Exactly as written, print each of the entries.

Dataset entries
● ● ●
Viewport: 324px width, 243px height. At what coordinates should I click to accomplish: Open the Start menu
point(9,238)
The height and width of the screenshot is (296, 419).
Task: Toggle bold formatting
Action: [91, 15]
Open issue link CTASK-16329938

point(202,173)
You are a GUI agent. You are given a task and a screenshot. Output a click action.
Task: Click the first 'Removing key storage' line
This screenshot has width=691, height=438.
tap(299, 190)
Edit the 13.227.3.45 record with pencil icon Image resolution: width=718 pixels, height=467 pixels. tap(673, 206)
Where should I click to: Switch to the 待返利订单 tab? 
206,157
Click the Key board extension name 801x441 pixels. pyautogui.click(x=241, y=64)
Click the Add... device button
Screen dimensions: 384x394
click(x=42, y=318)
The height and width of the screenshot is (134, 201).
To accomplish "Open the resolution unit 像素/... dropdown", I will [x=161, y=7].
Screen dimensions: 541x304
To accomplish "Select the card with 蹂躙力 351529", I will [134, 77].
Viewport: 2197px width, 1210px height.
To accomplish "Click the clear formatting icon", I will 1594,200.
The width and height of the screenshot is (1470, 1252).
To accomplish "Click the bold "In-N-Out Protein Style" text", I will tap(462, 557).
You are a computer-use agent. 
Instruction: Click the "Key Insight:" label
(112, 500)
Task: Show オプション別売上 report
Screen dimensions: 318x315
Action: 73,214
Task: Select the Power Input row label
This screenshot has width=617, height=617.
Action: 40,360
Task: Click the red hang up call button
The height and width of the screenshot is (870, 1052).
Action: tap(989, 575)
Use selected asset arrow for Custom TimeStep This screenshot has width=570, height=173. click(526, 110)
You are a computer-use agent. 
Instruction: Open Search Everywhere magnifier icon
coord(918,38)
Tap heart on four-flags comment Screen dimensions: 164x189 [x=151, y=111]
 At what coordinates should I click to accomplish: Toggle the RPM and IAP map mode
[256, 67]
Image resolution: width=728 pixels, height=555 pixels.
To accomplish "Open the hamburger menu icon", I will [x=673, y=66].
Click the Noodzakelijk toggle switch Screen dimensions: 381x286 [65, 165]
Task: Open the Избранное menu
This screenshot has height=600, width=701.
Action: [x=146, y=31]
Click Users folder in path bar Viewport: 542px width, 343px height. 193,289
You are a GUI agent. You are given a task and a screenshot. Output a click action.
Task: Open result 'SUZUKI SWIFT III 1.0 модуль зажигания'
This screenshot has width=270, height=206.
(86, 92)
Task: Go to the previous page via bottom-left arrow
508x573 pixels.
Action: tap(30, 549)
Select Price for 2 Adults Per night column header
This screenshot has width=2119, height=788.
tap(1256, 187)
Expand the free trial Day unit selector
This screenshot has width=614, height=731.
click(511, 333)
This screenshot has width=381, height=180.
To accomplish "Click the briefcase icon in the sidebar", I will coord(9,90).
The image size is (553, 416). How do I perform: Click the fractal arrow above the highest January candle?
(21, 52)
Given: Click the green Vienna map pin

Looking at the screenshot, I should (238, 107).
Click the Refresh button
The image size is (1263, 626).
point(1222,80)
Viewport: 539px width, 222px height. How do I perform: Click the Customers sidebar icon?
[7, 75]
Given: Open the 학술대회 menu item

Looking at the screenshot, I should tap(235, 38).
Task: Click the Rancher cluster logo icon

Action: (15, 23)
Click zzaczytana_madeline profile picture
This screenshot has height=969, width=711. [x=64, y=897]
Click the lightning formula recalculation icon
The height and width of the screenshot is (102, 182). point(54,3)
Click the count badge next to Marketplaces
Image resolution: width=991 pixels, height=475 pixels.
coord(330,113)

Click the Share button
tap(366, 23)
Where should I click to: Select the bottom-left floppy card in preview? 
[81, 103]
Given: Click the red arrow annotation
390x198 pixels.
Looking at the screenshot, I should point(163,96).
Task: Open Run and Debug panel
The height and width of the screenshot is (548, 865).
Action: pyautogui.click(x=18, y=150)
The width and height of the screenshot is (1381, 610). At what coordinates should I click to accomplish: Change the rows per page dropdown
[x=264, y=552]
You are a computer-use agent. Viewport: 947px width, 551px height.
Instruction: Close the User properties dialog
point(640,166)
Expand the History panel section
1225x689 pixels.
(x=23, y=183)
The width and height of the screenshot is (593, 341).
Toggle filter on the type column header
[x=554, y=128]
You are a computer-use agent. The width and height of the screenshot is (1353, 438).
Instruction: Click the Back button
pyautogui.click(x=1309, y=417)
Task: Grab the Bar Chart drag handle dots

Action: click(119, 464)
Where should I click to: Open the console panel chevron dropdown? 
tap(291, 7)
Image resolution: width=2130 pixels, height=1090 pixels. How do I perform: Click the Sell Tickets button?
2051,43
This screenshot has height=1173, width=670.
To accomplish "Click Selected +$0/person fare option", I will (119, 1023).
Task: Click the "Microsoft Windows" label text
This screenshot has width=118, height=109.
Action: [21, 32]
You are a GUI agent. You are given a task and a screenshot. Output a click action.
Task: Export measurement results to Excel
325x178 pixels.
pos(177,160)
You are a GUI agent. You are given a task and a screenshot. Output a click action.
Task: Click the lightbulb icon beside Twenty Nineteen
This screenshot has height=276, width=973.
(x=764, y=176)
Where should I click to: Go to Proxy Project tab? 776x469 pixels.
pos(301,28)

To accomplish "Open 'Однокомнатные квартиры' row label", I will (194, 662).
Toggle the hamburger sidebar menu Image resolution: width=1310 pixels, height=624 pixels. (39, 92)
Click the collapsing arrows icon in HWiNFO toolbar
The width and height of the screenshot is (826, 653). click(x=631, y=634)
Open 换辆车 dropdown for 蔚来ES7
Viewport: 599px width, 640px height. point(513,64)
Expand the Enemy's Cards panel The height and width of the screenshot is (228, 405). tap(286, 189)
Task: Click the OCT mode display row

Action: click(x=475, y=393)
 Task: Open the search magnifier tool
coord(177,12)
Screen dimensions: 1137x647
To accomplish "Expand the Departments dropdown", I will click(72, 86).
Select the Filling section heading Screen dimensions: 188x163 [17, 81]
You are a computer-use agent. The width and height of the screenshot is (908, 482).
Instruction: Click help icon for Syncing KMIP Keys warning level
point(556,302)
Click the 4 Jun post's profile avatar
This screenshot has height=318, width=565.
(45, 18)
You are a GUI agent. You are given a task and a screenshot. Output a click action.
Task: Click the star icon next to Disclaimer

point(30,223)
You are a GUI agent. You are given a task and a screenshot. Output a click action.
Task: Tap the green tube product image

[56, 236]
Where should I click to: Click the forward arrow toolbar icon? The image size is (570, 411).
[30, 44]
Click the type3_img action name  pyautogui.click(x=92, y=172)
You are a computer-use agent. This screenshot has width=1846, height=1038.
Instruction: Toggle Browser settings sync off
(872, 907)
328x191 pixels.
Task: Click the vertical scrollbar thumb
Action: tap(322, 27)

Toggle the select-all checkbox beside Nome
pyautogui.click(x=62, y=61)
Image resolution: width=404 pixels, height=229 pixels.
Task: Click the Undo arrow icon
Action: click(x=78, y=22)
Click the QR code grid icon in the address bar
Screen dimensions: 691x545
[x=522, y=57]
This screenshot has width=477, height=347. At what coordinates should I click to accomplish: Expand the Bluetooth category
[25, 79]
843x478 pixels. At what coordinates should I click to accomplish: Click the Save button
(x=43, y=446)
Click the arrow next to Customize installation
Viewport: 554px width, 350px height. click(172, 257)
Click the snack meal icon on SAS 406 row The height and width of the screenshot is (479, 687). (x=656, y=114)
● ● ●
-- Exercise solution --
Viewport: 324px width, 243px height. At what coordinates should I click to accomplish: Open the Start menu
point(9,238)
The height and width of the screenshot is (296, 419).
Task: Toggle bold formatting
Action: [91, 15]
Open issue link CTASK-16329938

point(202,173)
You are a GUI agent. You are given a task and a screenshot. Output a click action.
Task: Click the first 'Removing key storage' line
This screenshot has width=691, height=438.
tap(299, 190)
Edit the 13.227.3.45 record with pencil icon Image resolution: width=718 pixels, height=467 pixels. tap(673, 206)
Where should I click to: Switch to the 待返利订单 tab? 
206,157
Click the Key board extension name 801x441 pixels. pyautogui.click(x=241, y=64)
Click the Add... device button
Screen dimensions: 384x394
click(x=42, y=318)
The height and width of the screenshot is (134, 201).
To accomplish "Open the resolution unit 像素/... dropdown", I will [x=161, y=7].
Screen dimensions: 541x304
To accomplish "Select the card with 蹂躙力 351529", I will [134, 77].
Viewport: 2197px width, 1210px height.
To accomplish "Click the clear formatting icon", I will 1594,200.
The width and height of the screenshot is (1470, 1252).
To accomplish "Click the bold "In-N-Out Protein Style" text", I will tap(462, 557).
You are a computer-use agent. 
Instruction: Click the "Key Insight:" label
(112, 500)
Task: Show オプション別売上 report
Screen dimensions: 318x315
Action: 73,214
Task: Select the Power Input row label
This screenshot has width=617, height=617.
Action: 40,360
Task: Click the red hang up call button
The height and width of the screenshot is (870, 1052).
Action: tap(989, 575)
Use selected asset arrow for Custom TimeStep This screenshot has width=570, height=173. click(526, 110)
You are a computer-use agent. 
Instruction: Open Search Everywhere magnifier icon
coord(918,38)
Tap heart on four-flags comment Screen dimensions: 164x189 [x=151, y=111]
 At what coordinates should I click to accomplish: Toggle the RPM and IAP map mode
[256, 67]
Image resolution: width=728 pixels, height=555 pixels.
To accomplish "Open the hamburger menu icon", I will [x=673, y=66].
Click the Noodzakelijk toggle switch Screen dimensions: 381x286 [65, 165]
Task: Open the Избранное menu
This screenshot has height=600, width=701.
Action: [x=146, y=31]
Click Users folder in path bar Viewport: 542px width, 343px height. 193,289
You are a GUI agent. You are given a task and a screenshot. Output a click action.
Task: Open result 'SUZUKI SWIFT III 1.0 модуль зажигания'
This screenshot has width=270, height=206.
(86, 92)
Task: Go to the previous page via bottom-left arrow
508x573 pixels.
Action: tap(30, 549)
Select Price for 2 Adults Per night column header
This screenshot has width=2119, height=788.
tap(1256, 187)
Expand the free trial Day unit selector
This screenshot has width=614, height=731.
click(511, 333)
This screenshot has width=381, height=180.
To accomplish "Click the briefcase icon in the sidebar", I will coord(9,90).
The image size is (553, 416). How do I perform: Click the fractal arrow above the highest January candle?
(21, 52)
Given: Click the green Vienna map pin

Looking at the screenshot, I should (238, 107).
Click the Refresh button
The image size is (1263, 626).
point(1222,80)
Viewport: 539px width, 222px height. How do I perform: Click the Customers sidebar icon?
[7, 75]
Given: Open the 학술대회 menu item

Looking at the screenshot, I should tap(235, 38).
Task: Click the Rancher cluster logo icon

Action: (15, 23)
Click zzaczytana_madeline profile picture
This screenshot has height=969, width=711. [x=64, y=897]
Click the lightning formula recalculation icon
The height and width of the screenshot is (102, 182). point(54,3)
Click the count badge next to Marketplaces
Image resolution: width=991 pixels, height=475 pixels.
coord(330,113)

Click the Share button
tap(366, 23)
Where should I click to: Select the bottom-left floppy card in preview? 
[81, 103]
Given: Click the red arrow annotation
390x198 pixels.
Looking at the screenshot, I should point(163,96).
Task: Open Run and Debug panel
The height and width of the screenshot is (548, 865).
Action: pyautogui.click(x=18, y=150)
The width and height of the screenshot is (1381, 610). At what coordinates should I click to accomplish: Change the rows per page dropdown
[x=264, y=552]
You are a computer-use agent. Viewport: 947px width, 551px height.
Instruction: Close the User properties dialog
point(640,166)
Expand the History panel section
1225x689 pixels.
(x=23, y=183)
The width and height of the screenshot is (593, 341).
Toggle filter on the type column header
[x=554, y=128]
You are a computer-use agent. The width and height of the screenshot is (1353, 438).
Instruction: Click the Back button
pyautogui.click(x=1309, y=417)
Task: Grab the Bar Chart drag handle dots

Action: click(119, 464)
Where should I click to: Open the console panel chevron dropdown? 
tap(291, 7)
Image resolution: width=2130 pixels, height=1090 pixels. How do I perform: Click the Sell Tickets button?
2051,43
This screenshot has height=1173, width=670.
To accomplish "Click Selected +$0/person fare option", I will (119, 1023).
Task: Click the "Microsoft Windows" label text
This screenshot has width=118, height=109.
Action: [21, 32]
You are a GUI agent. You are given a task and a screenshot. Output a click action.
Task: Export measurement results to Excel
325x178 pixels.
pos(177,160)
You are a GUI agent. You are given a task and a screenshot. Output a click action.
Task: Click the lightbulb icon beside Twenty Nineteen
This screenshot has height=276, width=973.
(x=764, y=176)
Where should I click to: Go to Proxy Project tab? 776x469 pixels.
pos(301,28)

To accomplish "Open 'Однокомнатные квартиры' row label", I will (194, 662).
Toggle the hamburger sidebar menu Image resolution: width=1310 pixels, height=624 pixels. (39, 92)
Click the collapsing arrows icon in HWiNFO toolbar
The width and height of the screenshot is (826, 653). click(x=631, y=634)
Open 换辆车 dropdown for 蔚来ES7
Viewport: 599px width, 640px height. point(513,64)
Expand the Enemy's Cards panel The height and width of the screenshot is (228, 405). tap(286, 189)
Task: Click the OCT mode display row

Action: click(x=475, y=393)
 Task: Open the search magnifier tool
coord(177,12)
Screen dimensions: 1137x647
To accomplish "Expand the Departments dropdown", I will click(72, 86).
Select the Filling section heading Screen dimensions: 188x163 [17, 81]
You are a computer-use agent. The width and height of the screenshot is (908, 482).
Instruction: Click help icon for Syncing KMIP Keys warning level
point(556,302)
Click the 4 Jun post's profile avatar
This screenshot has height=318, width=565.
(45, 18)
You are a GUI agent. You are given a task and a screenshot. Output a click action.
Task: Click the star icon next to Disclaimer

point(30,223)
You are a GUI agent. You are given a task and a screenshot. Output a click action.
Task: Tap the green tube product image

[56, 236]
Where should I click to: Click the forward arrow toolbar icon? The image size is (570, 411).
[30, 44]
Click the type3_img action name  pyautogui.click(x=92, y=172)
You are a computer-use agent. This screenshot has width=1846, height=1038.
Instruction: Toggle Browser settings sync off
(872, 907)
328x191 pixels.
Task: Click the vertical scrollbar thumb
Action: tap(322, 27)

Toggle the select-all checkbox beside Nome
pyautogui.click(x=62, y=61)
Image resolution: width=404 pixels, height=229 pixels.
Task: Click the Undo arrow icon
Action: click(x=78, y=22)
Click the QR code grid icon in the address bar
Screen dimensions: 691x545
[x=522, y=57]
This screenshot has width=477, height=347. At what coordinates should I click to accomplish: Expand the Bluetooth category
[25, 79]
843x478 pixels. At what coordinates should I click to accomplish: Click the Save button
(x=43, y=446)
Click the arrow next to Customize installation
Viewport: 554px width, 350px height. click(172, 257)
Click the snack meal icon on SAS 406 row The height and width of the screenshot is (479, 687). (x=656, y=114)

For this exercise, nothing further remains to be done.